ABSTRACT Bone is a dynamic organ that is known to adjust in mass, material and architectural properties with respect to the load environment. The progressive decline in muscle mass, strength/performance (sarcopenia) and bone loss (osteopenia/osteoporosis) that occurs with aging suggests a functional coupling between the diseases. As the osteocyte is thought to be the mechanosensory cell in bone, an age-related reduction in its ability to respond to load would have significant consequences on bone mass. We have shown that the Wnt/β-catenin signaling pathway is a critical component of bone responsiveness to mechanical loading and is rapidly activated in osteocytes following the in vivo application of load. Our Preliminary Data demonstrate an important role of estrogen in the response of osteocytes to load. We also found that ex vivo contracted EDL muscles from 6 month old C57BL/6 mice release a factor that enhances activation of β-catenin in osteocytes. This enhancement effect is lost in 22 month old muscles. Using our recently developed β-catenin signaling osteocyte reporter cell line (TOPflash MLO-Y4), we found that C2C12 myotube conditioned media (MTCM) synergistically enhances Wnt3a induced β-catenin signaling and this is partially regulated by mTOR. This project will test the hypothesis that loss of estrogen mediated signaling with aging impairs crosstalk signaling between bone and muscle. To test this hypothesis we propose two specific aims. In Aim 1 we will determine if loss of ER mediated signaling in osteocytes alters critical bone-muscle crosstalk signaling pathways. In Aim 2 we will determine if loss of ER mediated signaling in muscle will induce changes in muscle and bone function and properties with aging and if exercise will protect against these changes in young mice. These aims will be accomplished using young (5-6 mo old), mature (12 mo) and aged (22 mo) mouse models with targeted deletion of estrogen receptors in muscle and bone. In vitro studies using bone and muscle cell model systems and primary cells will be used to dissect the molecular basis for the changes we observe in vivo. The information obtained from these studies is foundational for our understanding of how bone and muscle age, the potential mitigating effects of exercise and the possible molecular linkage between osteoporosis and sarcopenia.
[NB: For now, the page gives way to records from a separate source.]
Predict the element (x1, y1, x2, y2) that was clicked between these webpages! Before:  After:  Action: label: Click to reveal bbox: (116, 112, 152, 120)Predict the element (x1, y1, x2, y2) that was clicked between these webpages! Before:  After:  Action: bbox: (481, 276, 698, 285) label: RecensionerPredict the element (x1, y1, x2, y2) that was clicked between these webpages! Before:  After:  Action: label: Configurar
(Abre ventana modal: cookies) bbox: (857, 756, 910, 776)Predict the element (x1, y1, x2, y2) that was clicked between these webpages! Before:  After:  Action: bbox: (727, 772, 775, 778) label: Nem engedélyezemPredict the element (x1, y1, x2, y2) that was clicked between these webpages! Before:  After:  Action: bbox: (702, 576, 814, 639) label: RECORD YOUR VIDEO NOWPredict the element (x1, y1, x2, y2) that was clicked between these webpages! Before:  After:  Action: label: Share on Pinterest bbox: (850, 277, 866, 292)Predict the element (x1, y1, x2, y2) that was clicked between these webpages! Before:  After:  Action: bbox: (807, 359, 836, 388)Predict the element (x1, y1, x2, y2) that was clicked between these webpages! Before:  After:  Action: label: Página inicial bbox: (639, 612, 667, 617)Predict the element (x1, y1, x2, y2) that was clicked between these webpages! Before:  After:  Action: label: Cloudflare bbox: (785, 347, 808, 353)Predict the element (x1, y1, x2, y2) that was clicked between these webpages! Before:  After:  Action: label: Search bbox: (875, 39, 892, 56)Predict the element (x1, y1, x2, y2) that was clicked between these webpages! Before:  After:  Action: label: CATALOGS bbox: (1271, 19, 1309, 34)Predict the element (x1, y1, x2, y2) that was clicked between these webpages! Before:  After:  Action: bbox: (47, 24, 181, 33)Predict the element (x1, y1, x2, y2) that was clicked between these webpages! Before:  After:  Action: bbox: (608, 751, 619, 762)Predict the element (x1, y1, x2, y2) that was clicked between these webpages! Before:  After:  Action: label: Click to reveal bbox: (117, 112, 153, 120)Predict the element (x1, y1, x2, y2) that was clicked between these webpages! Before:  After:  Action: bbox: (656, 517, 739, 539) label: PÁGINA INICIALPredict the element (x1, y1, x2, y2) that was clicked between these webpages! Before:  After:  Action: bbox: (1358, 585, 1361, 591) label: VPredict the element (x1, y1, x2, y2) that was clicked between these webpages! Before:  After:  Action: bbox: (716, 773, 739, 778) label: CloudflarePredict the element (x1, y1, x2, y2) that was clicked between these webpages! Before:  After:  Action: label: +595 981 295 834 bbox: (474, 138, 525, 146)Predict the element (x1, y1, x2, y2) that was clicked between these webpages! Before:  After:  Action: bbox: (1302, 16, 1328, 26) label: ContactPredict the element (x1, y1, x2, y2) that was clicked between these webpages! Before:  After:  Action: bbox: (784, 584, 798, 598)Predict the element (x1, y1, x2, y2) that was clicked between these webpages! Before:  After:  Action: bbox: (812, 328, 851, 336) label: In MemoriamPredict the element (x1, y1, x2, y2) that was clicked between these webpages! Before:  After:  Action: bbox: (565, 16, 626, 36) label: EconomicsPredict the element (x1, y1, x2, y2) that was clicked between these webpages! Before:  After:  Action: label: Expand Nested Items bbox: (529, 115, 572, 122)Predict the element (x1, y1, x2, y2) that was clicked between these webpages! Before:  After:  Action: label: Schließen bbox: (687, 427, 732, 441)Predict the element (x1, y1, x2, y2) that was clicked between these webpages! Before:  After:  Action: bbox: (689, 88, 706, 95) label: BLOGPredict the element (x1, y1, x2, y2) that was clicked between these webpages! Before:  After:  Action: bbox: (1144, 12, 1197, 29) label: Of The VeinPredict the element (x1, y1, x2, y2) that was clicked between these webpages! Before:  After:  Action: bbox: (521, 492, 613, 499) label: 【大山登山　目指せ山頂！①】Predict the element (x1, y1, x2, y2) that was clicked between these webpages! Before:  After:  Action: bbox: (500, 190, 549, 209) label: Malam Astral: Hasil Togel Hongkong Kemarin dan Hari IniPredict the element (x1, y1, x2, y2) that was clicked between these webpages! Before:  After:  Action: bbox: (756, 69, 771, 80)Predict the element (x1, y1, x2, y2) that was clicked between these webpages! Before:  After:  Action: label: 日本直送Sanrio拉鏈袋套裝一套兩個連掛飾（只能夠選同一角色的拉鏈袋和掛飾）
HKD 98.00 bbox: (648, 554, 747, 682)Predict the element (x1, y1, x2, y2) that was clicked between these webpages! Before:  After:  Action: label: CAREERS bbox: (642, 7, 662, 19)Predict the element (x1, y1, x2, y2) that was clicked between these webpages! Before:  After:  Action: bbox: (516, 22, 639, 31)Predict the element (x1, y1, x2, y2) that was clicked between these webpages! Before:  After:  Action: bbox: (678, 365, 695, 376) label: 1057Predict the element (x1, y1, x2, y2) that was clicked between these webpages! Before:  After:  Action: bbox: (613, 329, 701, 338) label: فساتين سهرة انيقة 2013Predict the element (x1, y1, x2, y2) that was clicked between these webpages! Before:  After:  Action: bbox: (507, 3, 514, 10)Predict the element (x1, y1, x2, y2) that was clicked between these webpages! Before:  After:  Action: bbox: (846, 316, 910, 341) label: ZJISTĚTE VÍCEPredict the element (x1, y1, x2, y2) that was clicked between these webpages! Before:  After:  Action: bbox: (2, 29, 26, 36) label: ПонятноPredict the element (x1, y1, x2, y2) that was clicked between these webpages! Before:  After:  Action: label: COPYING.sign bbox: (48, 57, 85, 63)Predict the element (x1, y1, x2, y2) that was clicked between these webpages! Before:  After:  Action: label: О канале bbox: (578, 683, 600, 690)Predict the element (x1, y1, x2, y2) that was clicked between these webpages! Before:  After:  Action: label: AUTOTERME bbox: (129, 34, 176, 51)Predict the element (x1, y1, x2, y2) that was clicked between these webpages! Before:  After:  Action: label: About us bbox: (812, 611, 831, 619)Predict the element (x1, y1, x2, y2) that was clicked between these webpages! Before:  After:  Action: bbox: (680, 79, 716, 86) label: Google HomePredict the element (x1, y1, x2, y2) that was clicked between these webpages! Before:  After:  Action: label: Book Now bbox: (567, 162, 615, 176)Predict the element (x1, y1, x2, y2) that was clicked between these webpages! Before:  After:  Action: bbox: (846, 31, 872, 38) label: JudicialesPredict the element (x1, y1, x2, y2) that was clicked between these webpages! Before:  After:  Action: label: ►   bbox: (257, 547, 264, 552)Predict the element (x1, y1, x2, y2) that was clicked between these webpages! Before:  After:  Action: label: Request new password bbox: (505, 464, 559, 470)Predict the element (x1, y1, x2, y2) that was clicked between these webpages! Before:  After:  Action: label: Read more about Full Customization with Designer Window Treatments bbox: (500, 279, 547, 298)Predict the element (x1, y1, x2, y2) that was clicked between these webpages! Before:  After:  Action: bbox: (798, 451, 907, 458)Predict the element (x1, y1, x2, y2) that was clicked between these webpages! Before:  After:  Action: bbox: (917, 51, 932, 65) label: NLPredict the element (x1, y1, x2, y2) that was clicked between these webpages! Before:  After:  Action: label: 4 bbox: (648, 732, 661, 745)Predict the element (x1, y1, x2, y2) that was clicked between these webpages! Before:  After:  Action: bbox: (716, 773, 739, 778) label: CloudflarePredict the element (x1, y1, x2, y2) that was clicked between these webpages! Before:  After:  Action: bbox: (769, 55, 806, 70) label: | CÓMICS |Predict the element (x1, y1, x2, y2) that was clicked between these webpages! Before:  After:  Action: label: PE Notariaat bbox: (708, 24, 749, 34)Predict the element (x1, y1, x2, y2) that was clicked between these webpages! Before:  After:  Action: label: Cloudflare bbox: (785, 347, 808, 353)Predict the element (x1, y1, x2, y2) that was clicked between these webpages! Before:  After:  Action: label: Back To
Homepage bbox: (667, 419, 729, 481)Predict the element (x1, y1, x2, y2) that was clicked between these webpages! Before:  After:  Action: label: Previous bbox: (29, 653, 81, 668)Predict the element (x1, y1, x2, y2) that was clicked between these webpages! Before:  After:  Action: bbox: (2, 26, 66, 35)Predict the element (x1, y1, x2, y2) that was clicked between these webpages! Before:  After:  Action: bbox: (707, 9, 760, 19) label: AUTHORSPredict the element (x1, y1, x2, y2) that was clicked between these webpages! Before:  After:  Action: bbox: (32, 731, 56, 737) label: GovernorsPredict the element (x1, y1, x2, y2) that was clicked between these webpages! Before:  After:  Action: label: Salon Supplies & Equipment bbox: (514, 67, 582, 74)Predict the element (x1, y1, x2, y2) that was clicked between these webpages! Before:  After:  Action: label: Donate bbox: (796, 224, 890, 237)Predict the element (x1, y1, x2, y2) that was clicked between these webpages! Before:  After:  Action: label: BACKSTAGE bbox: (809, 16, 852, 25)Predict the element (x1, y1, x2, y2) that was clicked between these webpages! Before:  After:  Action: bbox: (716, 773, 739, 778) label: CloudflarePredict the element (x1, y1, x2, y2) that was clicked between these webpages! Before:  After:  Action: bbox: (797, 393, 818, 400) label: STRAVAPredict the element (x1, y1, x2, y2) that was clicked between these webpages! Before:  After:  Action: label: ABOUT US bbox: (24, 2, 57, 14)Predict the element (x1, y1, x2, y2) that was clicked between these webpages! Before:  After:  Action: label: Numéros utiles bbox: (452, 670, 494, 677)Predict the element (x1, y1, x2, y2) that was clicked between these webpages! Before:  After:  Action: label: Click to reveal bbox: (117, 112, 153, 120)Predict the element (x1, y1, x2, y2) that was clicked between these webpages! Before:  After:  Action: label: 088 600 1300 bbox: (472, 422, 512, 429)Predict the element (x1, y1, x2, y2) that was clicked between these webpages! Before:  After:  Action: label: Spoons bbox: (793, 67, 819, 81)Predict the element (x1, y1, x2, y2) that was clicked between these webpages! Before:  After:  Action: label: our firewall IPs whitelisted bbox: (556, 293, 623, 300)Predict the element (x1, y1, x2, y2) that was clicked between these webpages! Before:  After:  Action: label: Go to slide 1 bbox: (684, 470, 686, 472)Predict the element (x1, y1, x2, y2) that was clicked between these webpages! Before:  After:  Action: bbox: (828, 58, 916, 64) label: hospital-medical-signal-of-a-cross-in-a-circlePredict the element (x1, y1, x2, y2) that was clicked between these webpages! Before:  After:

抽象的 骨骼是一种动态器官，已知可以根据以下方面调整质量、材料和结构特性： 负荷环境中肌肉质量、力量/性能（肌肉减少症）和骨骼的逐渐下降。 随年龄增长而发生的骨质流失（骨质减少/骨质疏松）表明这些疾病之间存在功能性耦合。 骨细胞被认为是骨骼中的机械感觉细胞，其反应能力随着年龄的增长而下降 负载会对骨量产生重大影响 我们已经证明 Wnt/β-连环蛋白信号传导。 通路是骨对机械负荷反应的关键组成部分，并且在 我们的初步数据证明了体内施加负载后的骨细胞的重要作用。 我们还发现，雌激素在骨细胞对负荷的反应中从 6 个月起就开始收缩 EDL 肌肉。 老C57BL/6小鼠释放一种增强骨细胞中β-连环蛋白活化的因子，这种增强作用。 使用我们最近开发的 β-连环蛋白信号骨细胞报告细胞系，在 22 个月大的肌肉中丢失。 (TOPflash MLO-Y4)，我们发现 C2C12 肌管条件培养基 (MTCM) 协同增强 Wnt3a 诱导 β-连环蛋白信号传导，并且这部分受 mTOR 调节。该项目将检验丢失的假设。 雌激素介导的信号随着年龄的增长会损害骨骼和肌肉之间的串扰信号来测试这一点。 假设我们提出两个具体目标，在目标 1 中，我们将确定 ER 介导的信号传导是否丢失。 骨细胞改变关键的骨-肌肉串扰信号通路在目标 2 中，我们将确定 ER 是否丢失。 随着年龄的增长，肌肉中介导的信号传导将引起肌肉和骨骼功能和特性的变化，如果 运动可以防止幼鼠发生这些变化。 肌肉中雌激素受体有针对性删除的小鼠模型 使用骨和肌肉细胞模型系统和原代细胞的体外研究将用于解剖。 我们在体内观察到的变化的分子基础是从这些研究中获得的信息。 为我们了解骨骼和肌肉如何老化、运动的潜在缓解作用以及 骨质疏松症和肌肉减少症之间可能存在的分子联系。